Dictionnaire Napoleon

1989-01-01
Dictionnaire Napoleon
Title Dictionnaire Napoleon PDF eBook
Author Jean F. Tulard
Publisher
Pages
Release 1989-01-01
Genre
ISBN 9780828824910


Burchard de Volder and the Age of the Scientific Revolution

2019-11-18
Burchard de Volder and the Age of the Scientific Revolution
Title Burchard de Volder and the Age of the Scientific Revolution PDF eBook
Author Andrea Strazzoni
Publisher Springer Nature
Pages 755
Release 2019-11-18
Genre Philosophy
ISBN 3030198782

This monograph details the entire scientific thought of an influential natural philosopher whose contributions, unfortunately, have become obscured by the pages of history. Readers will discover an important thinker: Burchard de Volder. He was instrumental in founding the first experimental cabinet at a European University in 1675. The author goes beyond the familiar image of De Volder as a forerunner of Newtonianism in Continental Europe. He consults neglected materials, including handwritten sources, and takes into account new historiographical categories. His investigation maps the thought of an author who did not sit with an univocal philosophical school, but critically dealt with all the ‘major’ philosophers and scientists of his age: from Descartes to Newton, via Spinoza, Boyle, Huygens, Bernoulli, and Leibniz. It explores the way De Volder’s un-systematic thought used, rejected, and re-shaped their theories and approaches. In addition, the title includes transcriptions of De Volder's teaching materials: disputations, dictations, and notes. Insightful analysis combined with a trove of primary source material will help readers gain a new perspective on a thinker so far mostly ignored by scholars. They will find a thoughtful figure who engaged with early modern science and developed a place that fostered experimental philosophy.

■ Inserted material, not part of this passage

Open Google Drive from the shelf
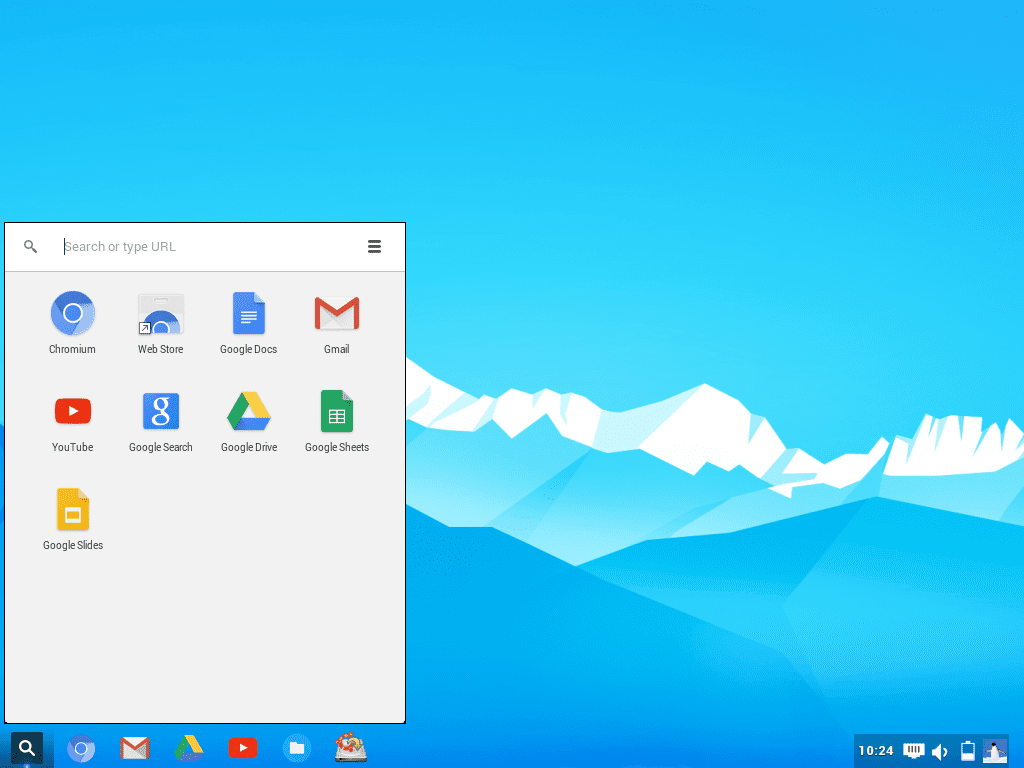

The Creation of Anne Boleyn

2013-04-09
The Creation of Anne Boleyn
Title The Creation of Anne Boleyn PDF eBook
Author Susan Bordo
Publisher Houghton Mifflin Harcourt
Pages 448
Release 2013-04-09
Genre Biography & Autobiography
ISBN 0547999526

This illuminating history examines the life and many legends of the 16th century Queen who was executed by her husband, King Henry VIII. Part biography, part cultural history, The Creation of Anne Boleyn is a fascinating reconstruction of Anne’s life and a revealing look at her afterlife in the popular imagination. Why is her story so compelling? Why has she inspired such extreme reactions? Was she the flaxen-haired martyr of Romantic paintings or the raven-haired seductress of twenty-first-century portrayals? (Answer: neither.) But the most provocative question of all concerns Anne’s death: How could Henry order the execution of a once beloved wife? Drawing on scholarship and critical analysis, Bordo probes the complexities of one of history’s most infamous relationships. She then demonstrates how generations of polemicists, biographers, novelists, and filmmakers have imagined and re-imagined Anne: whore, martyr, cautionary tale, proto “mean girl,” feminist icon, and everything in between. In The Creation of Anne Boleyn, Bordo steps off the well-trodden paths of Tudoriana to tease out the human being behind the competing mythologies, paintings, and on-screen portrayals.